The maker of " Big Ass Fans" and other cooling technologies sold shares at $27 apiece in an initial public offering on April 15, raising about $2.2 billion and valuing the company north of $13 billion. Shares started trading the next day and closed at $31.75. They entered the week at $42.02, up 56% from the IPO price.

Wall Street brokers involved in an IPO typically wait a few weeks before publishing research on a new company, which also means investors get a bevy of ratings all at once.

Monday was that day for Madison. Now, eight analysts cover the company, according to FactSet. Six, or 75%, rate shares Buy. The average Buy-rating ratio for stocks in the S&P 500 is about 55%.

Madison stock was up 1.1% at $42.62 in early trading, while the S&P 500 was up 0.1% and the Dow Jones Industrial Average was off 0.2%.

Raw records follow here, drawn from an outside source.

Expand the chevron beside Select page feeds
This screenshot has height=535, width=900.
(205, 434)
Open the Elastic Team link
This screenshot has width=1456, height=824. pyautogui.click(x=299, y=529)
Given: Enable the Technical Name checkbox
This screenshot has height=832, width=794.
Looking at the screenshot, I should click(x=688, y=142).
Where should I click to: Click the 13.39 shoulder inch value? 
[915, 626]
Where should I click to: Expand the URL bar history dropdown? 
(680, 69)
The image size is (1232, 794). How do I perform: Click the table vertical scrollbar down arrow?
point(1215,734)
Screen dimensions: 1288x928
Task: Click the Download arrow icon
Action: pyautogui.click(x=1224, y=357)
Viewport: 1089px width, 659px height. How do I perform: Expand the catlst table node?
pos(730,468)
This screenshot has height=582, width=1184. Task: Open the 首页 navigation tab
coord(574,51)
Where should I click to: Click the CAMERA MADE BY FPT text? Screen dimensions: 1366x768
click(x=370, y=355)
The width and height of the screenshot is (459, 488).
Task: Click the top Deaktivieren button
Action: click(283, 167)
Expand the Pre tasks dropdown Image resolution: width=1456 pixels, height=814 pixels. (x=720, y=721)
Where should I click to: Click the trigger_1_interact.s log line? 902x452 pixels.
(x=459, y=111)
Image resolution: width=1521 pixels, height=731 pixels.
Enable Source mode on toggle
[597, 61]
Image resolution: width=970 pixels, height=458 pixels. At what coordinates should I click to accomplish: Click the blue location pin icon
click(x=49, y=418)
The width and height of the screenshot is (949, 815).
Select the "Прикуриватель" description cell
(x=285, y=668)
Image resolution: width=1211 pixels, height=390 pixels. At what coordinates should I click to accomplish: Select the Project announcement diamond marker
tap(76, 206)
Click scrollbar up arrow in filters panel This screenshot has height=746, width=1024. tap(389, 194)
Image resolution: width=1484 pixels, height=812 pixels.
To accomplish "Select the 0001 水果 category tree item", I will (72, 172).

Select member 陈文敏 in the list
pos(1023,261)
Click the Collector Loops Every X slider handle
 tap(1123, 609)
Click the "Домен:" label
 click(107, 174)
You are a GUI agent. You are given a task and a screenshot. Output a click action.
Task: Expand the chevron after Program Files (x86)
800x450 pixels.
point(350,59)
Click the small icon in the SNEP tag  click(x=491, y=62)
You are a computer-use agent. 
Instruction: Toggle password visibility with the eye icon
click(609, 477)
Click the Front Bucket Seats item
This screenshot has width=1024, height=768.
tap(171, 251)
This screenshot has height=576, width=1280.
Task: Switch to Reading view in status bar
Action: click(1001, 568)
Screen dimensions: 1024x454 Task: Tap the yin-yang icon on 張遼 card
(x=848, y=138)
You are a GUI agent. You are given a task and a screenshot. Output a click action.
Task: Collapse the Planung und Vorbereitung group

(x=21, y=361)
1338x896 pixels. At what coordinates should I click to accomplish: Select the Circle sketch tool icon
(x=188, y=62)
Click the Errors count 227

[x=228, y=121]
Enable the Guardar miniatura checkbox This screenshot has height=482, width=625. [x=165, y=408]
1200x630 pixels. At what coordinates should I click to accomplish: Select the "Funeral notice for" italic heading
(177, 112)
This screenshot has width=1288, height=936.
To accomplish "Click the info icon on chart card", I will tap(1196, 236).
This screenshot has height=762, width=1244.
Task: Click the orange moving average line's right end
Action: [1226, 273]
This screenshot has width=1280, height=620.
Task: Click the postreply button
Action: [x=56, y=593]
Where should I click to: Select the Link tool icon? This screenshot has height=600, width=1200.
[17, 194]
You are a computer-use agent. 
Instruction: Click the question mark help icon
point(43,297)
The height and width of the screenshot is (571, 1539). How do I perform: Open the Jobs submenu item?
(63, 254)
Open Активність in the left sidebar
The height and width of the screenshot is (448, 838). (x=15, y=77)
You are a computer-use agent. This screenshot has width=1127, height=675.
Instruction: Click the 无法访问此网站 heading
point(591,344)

The average analyst price target is about $47, up 12% from recent levels. The top target price is $50, from Vertical Research Partners analyst Jeff Sprague, up almost 20% from recent levels.

"Madison Air is a high-quality/highly profitable HVAC pure-play," wrote RBC analyst Deane Dray in a Monday report, adding that it has "critical mass" with $3.5 billion in annual sales and attractive profit margins. "Datacenter, 12% of revenues, is its fastest-growth business."

He rates shares Buy and has a $48 price target. Baird analyst Tim Wojs rates shares Buy. His price target is also $48.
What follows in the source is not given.